Desiderano essere sapere assoluto, l’assoluta trasparenza dell’origine? Il fatto è che, diciamolo all’origine di questo genealogico racconto, l’origine non c’è, l’origine è adesso. L’origine, potremmo aggiungere, è accidentale, fatta della stessa sostanza dell’anima. Come dirà Derrida, all’alba della sua frequentazione di Freud, è il ritardo che è originario, è l’irriducibilità dell’effetto ritardato, della Nachträglichkeit, a costituire la sua scoperta. Se il ritardo è originario, se l’origine è ritardo, nessuna origine appare per definizione dimorabile, a meno di pensare che lo stesso dimorare/creare spazio faccia origine.

Adesso Aristotele sta dicendo che l’anima non pensa mai senza immagine.

Adesso Bergson, ricostruendo la storia della metafisica e della psicologia alla luce della storia della memoria, sta dicendo che, per Aristotele, la memoria non appartiene al pensiero, ma all’anima. Dal che adesso deduce che l’anima conosce solo per accidenti, mentre il pensiero conosce per essenze, per relazioni logiche. Adesso Göckel sta inventando la psicologia.

E cosa desiderano adesso gli psicoanalisti, cosa gli psicoterapeuti? Cosa, ancora, i consulenti filosofici? Se c’è un significante primordiale, come ritiene Lacan, esso è già un rinvio, una differenza. E, allora, una prima risposta all’interrogativo riguardante il desiderio dell’analista la si trova nell’XI seminario (1964): quello dell’analista è desiderio di ottenere la differenza assoluta. Un modo, questo, di ritradurre il noi possediamo la verità annunciato da Freud a Ferenczi.

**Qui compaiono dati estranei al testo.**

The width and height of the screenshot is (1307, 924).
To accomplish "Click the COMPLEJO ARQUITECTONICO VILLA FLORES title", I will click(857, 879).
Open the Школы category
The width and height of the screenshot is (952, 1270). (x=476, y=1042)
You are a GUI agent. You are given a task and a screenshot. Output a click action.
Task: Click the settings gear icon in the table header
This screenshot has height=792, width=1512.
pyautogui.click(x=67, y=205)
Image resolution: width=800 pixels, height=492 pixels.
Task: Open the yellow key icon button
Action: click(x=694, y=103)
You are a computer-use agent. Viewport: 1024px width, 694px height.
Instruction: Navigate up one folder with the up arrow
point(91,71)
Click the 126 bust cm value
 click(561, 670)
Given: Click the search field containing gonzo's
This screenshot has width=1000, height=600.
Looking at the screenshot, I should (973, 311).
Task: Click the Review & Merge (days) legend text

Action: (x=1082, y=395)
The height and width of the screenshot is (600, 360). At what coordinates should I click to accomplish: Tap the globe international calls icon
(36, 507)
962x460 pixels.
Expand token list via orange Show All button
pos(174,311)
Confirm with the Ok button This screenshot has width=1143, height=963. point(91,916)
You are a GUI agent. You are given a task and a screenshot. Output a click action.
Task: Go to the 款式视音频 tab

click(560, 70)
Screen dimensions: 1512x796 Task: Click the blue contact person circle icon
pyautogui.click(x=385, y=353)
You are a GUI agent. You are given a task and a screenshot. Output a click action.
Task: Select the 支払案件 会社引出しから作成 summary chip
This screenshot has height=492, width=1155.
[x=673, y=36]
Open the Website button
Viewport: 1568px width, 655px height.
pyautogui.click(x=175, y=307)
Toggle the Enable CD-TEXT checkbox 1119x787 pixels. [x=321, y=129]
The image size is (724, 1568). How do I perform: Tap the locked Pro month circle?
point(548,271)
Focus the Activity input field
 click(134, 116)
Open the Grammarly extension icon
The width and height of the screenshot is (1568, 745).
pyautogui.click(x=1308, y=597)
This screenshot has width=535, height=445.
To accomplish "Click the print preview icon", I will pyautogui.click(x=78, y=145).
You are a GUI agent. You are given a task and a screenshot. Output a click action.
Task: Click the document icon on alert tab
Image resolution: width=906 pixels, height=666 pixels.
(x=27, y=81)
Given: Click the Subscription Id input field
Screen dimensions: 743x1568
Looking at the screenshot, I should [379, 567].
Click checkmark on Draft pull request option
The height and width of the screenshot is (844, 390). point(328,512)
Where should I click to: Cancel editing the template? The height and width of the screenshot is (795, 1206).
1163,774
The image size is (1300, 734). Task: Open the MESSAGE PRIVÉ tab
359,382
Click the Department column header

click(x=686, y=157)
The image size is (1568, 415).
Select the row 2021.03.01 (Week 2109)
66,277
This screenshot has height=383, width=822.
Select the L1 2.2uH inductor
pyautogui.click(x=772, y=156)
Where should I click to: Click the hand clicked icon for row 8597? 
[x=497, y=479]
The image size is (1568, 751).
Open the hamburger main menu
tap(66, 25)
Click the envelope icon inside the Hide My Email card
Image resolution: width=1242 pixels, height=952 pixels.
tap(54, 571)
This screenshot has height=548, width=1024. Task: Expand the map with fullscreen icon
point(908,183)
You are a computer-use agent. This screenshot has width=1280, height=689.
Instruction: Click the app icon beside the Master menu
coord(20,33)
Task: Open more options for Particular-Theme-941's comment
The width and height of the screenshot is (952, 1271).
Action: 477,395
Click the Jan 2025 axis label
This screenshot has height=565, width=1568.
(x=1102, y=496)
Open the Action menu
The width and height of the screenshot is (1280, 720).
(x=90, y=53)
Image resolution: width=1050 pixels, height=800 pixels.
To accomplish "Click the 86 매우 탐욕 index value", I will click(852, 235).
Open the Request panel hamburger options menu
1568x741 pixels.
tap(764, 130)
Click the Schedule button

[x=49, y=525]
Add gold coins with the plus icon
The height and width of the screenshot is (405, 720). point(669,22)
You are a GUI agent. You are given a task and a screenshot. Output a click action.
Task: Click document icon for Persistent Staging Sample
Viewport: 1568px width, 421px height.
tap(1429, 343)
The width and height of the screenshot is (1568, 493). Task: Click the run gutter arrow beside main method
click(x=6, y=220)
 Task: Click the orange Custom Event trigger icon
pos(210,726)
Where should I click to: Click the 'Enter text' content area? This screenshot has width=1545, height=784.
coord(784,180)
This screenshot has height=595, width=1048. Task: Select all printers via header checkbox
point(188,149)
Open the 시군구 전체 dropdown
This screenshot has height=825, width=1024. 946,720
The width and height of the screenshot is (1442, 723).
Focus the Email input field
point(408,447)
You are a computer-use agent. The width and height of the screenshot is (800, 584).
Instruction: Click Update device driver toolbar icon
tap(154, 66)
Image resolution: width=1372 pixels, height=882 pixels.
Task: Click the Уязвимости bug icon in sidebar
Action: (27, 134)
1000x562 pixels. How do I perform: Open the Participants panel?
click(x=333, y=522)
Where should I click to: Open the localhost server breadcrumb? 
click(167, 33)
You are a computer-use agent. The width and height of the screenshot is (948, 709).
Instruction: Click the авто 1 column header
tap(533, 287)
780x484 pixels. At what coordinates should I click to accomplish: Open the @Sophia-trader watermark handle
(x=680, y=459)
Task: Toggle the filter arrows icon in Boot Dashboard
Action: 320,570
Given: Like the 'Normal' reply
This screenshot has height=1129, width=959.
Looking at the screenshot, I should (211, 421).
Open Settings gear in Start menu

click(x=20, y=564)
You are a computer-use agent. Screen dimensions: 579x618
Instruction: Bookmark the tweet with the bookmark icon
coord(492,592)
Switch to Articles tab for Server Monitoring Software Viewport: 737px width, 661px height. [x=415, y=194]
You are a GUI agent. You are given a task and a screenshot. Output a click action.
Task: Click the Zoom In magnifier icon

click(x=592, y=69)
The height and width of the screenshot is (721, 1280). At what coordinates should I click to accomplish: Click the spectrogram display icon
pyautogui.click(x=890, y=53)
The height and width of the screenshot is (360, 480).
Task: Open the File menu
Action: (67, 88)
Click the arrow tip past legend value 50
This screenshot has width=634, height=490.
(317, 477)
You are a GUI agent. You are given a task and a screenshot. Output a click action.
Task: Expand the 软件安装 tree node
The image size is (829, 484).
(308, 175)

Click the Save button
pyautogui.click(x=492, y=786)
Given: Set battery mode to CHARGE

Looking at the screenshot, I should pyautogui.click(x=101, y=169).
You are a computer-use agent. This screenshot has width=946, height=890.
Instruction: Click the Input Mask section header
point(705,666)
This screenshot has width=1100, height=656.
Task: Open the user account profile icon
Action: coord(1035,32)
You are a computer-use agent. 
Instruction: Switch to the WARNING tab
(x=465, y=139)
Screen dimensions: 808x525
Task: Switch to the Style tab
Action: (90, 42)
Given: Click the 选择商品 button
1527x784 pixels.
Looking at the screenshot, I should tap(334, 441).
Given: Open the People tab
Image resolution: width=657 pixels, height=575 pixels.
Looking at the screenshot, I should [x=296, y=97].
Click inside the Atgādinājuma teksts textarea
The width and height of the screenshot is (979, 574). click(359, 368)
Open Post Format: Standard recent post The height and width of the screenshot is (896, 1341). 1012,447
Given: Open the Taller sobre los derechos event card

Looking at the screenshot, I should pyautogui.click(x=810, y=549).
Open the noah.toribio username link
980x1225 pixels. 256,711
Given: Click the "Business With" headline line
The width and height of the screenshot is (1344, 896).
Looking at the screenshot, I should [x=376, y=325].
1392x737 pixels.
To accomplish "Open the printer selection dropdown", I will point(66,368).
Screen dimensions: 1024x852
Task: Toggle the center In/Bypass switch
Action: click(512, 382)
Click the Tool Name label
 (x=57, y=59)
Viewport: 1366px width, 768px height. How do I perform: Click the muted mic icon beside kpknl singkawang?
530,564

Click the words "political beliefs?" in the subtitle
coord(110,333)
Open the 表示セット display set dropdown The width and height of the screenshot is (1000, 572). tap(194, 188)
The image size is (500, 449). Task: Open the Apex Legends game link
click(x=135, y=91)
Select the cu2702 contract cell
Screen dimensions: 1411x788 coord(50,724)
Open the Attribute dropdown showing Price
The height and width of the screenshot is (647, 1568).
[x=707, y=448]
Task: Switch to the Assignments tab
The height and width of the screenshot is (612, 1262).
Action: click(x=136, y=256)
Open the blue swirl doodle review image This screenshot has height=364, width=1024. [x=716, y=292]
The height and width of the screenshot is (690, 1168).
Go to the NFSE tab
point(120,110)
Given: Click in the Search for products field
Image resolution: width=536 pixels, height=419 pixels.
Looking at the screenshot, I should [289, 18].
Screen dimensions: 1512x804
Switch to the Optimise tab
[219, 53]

Dietro il preteso possesso della verità, come dirà Heidegger, c’è la disperazione. Ma i filosofi, aggiunge, non parlano delle disperazioni da cui sono perseguitati, quelle stesse che presiedono al fare analitico, senza che per questo gli analisti siano meno disperati o meno desideranti e meno desideranti senso. Husserl ha parlato dei filosofi come dei funzionari dell’umanità, io parlo degli psicoterapeuti come dei servitori della psiche. In questo modo ritengo si possa intendere/intenzionare la differenza assoluta.